SECTION DU DOCUMENT:
Ces interventions comprennent par exemple des programmes décentralisés de stages rémunérés et de création de petites entreprises. Une initiative pilote de lutte contre le chômage qui avait été lancée pour soutenir l’économie locale dans le Sud tunisien, à la suite de la chute des échanges frontaliers avec la Libye, a ainsi indirectement permis à deux femmes de monter une boutique de village. Ce n’est là qu’un aperçu de toutes les possibilités qui pourraient être mises à profit à l’avenir.

Actuellement, les Tunisiens qui n’ont pas accès à un emploi public et qui ne possèdent pas les compétences demandées par le secteur privé formel n’ont pas d’autre choix qu’une activité informelle. Plus d’un tiers de la main-d’œuvre travaille dur sans la sécurité d’un contrat en bonne et due forme ou sans la perspective d’une pension de retraite, notamment parce que le système de protection sociale et le droit du travail favorisent l’emploi dans le secteur public.

CONTENU DES DONNÉES:
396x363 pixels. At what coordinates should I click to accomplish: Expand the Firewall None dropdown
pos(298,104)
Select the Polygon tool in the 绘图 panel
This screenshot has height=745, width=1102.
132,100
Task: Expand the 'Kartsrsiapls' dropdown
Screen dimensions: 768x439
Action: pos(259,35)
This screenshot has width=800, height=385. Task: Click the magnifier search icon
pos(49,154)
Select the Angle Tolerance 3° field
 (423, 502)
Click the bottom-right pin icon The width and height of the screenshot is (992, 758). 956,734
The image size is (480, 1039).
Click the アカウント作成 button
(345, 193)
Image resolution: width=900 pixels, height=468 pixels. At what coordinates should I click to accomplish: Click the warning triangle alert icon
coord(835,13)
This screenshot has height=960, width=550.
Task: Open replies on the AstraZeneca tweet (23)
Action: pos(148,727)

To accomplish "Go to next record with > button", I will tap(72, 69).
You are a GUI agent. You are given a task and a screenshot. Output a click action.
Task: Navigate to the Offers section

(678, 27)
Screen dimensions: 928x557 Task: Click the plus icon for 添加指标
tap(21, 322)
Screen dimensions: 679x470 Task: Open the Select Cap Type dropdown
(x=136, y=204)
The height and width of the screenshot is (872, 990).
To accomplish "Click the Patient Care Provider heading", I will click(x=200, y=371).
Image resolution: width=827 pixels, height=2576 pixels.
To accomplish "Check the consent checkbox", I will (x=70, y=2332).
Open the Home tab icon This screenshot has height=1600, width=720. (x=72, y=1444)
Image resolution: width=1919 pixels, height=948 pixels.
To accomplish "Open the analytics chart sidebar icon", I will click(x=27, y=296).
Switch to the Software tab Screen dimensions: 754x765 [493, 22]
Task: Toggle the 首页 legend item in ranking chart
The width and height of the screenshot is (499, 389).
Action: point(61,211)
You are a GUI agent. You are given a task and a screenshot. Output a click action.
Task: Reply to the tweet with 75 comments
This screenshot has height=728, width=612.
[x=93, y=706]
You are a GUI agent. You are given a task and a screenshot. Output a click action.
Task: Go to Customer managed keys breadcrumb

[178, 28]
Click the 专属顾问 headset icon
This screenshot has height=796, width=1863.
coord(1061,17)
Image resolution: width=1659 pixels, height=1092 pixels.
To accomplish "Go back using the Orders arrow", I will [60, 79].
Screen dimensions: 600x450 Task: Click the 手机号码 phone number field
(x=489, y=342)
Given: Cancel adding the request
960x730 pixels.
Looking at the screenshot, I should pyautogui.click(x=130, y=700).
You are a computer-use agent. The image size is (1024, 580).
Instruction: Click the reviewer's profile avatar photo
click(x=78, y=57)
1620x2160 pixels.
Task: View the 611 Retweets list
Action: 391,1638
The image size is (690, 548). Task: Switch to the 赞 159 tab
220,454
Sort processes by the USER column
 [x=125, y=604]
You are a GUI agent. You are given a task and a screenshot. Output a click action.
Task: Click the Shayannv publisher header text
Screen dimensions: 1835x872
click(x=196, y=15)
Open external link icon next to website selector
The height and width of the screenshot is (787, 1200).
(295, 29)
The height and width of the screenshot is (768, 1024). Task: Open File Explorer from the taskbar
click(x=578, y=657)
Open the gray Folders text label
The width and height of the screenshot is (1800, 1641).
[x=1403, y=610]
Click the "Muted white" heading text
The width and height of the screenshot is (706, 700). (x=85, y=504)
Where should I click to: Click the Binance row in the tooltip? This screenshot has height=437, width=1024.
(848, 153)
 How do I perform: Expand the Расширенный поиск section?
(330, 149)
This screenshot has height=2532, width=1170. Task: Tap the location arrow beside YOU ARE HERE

DÉTAILS DE L'EXERCICE: Pouvez-vous reprendre le texte sur l'emploi en Tunisie et le prolonger à partir de sa dernière phrase ?

ESPACE DE RÉPONSE:
Même ceux qui ont un emploi formel ne sont pas certains de percevoir une pension de retraite. Le système de retraite souffre d’un déficit qui pourrait représenter au moins 2 % du produit intérieur brut (PIB) du pays en 2018, selon des estimations prudentes, ce qui explique que les plus vulnérables, comme les travailleurs indépendants, ne sont toujours pas affiliés à un régime de retraite.

Seulement 37 % des Tunisiens, sur 11 millions, cotisent pour leur retraite, seulement la moitié de la population est couverte par l’assurance maladie, et il n’y a pas d’indemnités de chômage pour les personnes qui perdent leur emploi. De plus, même si près d’un Tunisien sur quatre (23 %) perçoit des allocations, c’est le cas de moins de la moitié (40 %) des plus pauvres.

En Tunisie, le système de protection sociale des pauvres souffre de plusieurs problèmes : sa pérennité n’est pas garantie, ses prestations ne sont pas suffisamment ciblées et il ne comporte pas de mécanismes veillant à la transparence ou permettant des stratégies de sortie pour les bénéficiaires. Les dernières estimations en date indiquent que seulement 40 % des bénéficiaires des filets sociaux vivent officiellement sous le seuil de pauvreté national. Les prestations sont plutôt généreuses (elles correspondent souvent à environ 21 % du revenu total), mais les travailleurs peu qualifiés n’y ont pas accès, faute de protocoles clairement définis pour assurer un ciblage précis, et faute de politiques actives pour soutenir les moyens de subsistance et l’emploi.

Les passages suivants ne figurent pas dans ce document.